D’où je viens

Je suis journaliste et écrivain, animatrice de radio et de télévision française. Mon rayonnement se cantonne essentiellement à l’Alsace même si certains de mes livres ont paru en Allemagne, en Suisse et en Autriche.

Je suis née le 9 décembre 1952 à Saverne, une petite ville de 10000 habitants située dans la partie ouest de l’Alsace, à proximité de la Lorraine vers laquelle elle mène par le col de Saverne. J’ai grandi à Haegen, un village proche de Saverne blotti au pied du château du Haut-Barr. Le village est forestier et mes ancêtres ont tous travaillé le bois : comme schlitteurs puis comme bûcherons. Mon grand-père devint maître bûcheron et mon père sculpteur sur bois. A ma naissance il rêvait d’un garçon qui poursuivrait son artisanat. Ma destinée de fille devait être celle des autres filles du village: travailler à l’usine horlogère Vedette de Saverne (aujourd’hui disparue) dès 14 ans sitôt passé le Certificat d’études.

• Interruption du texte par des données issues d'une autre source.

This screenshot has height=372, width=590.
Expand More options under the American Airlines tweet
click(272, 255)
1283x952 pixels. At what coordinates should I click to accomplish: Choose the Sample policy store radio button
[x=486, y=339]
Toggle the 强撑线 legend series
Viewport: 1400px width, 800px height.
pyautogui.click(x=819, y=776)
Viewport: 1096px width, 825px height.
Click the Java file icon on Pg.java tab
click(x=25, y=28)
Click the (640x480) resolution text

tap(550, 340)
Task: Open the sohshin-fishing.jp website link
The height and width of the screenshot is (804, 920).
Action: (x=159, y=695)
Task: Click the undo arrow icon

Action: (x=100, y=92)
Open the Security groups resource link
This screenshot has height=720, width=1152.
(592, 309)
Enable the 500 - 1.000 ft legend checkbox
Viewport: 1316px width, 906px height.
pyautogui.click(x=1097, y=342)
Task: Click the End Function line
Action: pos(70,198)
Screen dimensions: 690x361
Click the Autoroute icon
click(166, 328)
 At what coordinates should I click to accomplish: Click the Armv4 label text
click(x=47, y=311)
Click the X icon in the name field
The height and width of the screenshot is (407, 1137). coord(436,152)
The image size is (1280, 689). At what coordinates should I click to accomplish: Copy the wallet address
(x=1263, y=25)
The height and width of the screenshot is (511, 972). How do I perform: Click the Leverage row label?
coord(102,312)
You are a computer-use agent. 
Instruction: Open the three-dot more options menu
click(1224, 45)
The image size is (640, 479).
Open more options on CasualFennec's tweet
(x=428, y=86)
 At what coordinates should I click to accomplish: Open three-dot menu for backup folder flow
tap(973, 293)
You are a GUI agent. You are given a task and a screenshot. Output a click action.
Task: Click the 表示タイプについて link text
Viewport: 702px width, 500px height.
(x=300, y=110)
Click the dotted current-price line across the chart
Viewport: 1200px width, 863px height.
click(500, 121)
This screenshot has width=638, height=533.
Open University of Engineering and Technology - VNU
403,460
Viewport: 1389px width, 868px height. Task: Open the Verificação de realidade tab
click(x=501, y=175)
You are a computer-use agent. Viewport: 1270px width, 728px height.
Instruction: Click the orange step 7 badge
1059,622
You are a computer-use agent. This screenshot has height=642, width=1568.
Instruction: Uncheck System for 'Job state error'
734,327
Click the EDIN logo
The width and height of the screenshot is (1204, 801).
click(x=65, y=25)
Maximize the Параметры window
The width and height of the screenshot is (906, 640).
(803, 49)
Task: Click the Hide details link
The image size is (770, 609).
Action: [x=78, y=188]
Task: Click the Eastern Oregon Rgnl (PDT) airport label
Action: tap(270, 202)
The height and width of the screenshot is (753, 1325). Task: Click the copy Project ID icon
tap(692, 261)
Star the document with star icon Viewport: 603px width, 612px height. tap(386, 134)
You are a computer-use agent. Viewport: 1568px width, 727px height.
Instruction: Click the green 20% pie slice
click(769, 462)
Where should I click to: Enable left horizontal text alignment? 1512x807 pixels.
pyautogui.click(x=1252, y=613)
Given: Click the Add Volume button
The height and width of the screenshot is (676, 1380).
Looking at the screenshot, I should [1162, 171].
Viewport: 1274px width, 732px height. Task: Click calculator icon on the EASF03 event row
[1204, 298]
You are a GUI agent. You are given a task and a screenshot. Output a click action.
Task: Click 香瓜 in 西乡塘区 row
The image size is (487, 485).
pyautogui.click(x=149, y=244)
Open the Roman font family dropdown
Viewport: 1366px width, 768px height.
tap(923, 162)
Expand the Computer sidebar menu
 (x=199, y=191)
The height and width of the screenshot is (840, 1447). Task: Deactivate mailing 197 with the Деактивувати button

Je dois à l’instituteur, Marcel Neusch, d’avoir pu échapper à cette prédestination: il a su convaincre mon père de me permettre, comme il l’avait fait précédemment pour ma sœur, d’intégrer le lycée de Saverne. Je dois donc beaucoup à l‘école de la république qui m’accorda une bourse et me permit de faire des études universitaires.

Ma langue maternelle est l’alsacien, une langue ancienne, plus ancienne que l’allemande. Elle est transmise verbalement depuis le Moyen-Age. C’est une langue à laquelle je suis attachée et pour laquelle je me suis investie en mes émissions radio et télévisées, sans changer, en trente ans, ma trajectoire. Cette belle langue, imagée et riche mériterait toutes les protections, mais elle ne résiste pas à la volonté centralisatrice et à l’esprit jacobin du pouvoir français. Hors de Paris, point de salut : aujourd’hui comme hier, le pouvoir accordé aux régions n’est pas réel, du moins pas à la mesure de ce qu’il devrait être en matière décisionnaire, notamment en matière de culture.

J’ai découvert mes premiers mots de langue française à 6 ans avec l’institutrice, Mademoiselle Jérôme, qui appliquait la règle provenant du ministère, c’est-à-dire nous interdire de parler l’unique langue que nous connaissions : notre langue maternelle. La douleur infligée par cette aberration révoltante fait que je me sens plus que simplement française : je me sens avant tout Alsacienne, fière de ma double culture, pleinement consciente que je viens qu’un peuple qui appartint pendant plus de 800 ans à l’espace politique germanique avant d’être intégré au royaume de France en 1680, de devenir prussien en 1870 et, après cette date, de changer 4 fois de nationalités en 75 ans : un record européen ! Mon peuple mérite le respect, notamment pour son Histoire, riche et si bouleversante.

J’ai acquis le français avec aise, en quelques semaines de cours primaire. Il en fut de même à l’adolescence pour l’acquisition de l’allemand et de l’anglais. Il me plait d’être citoyenne européenne, de passer les frontières si aisément. Je revendique ma double culture : alémanique et française. J’en suis fière. J’ai écrit plus d’une vingtaine de livres en langue française, mais je continue à rêver en alsacien. Mon attachement à l’Alsace, à ceux d’ici, est non feint, et c’est sans doute pour cette raison que j’ai récolté de si fortes audiences pour mes séries télévisées et l’adoubement affectueux d’un lectorat pour mes ouvrages littéraires et gastronomiques.

Cette envie d’aimer cette terre et ceux qui l’habitent m’est essentielle.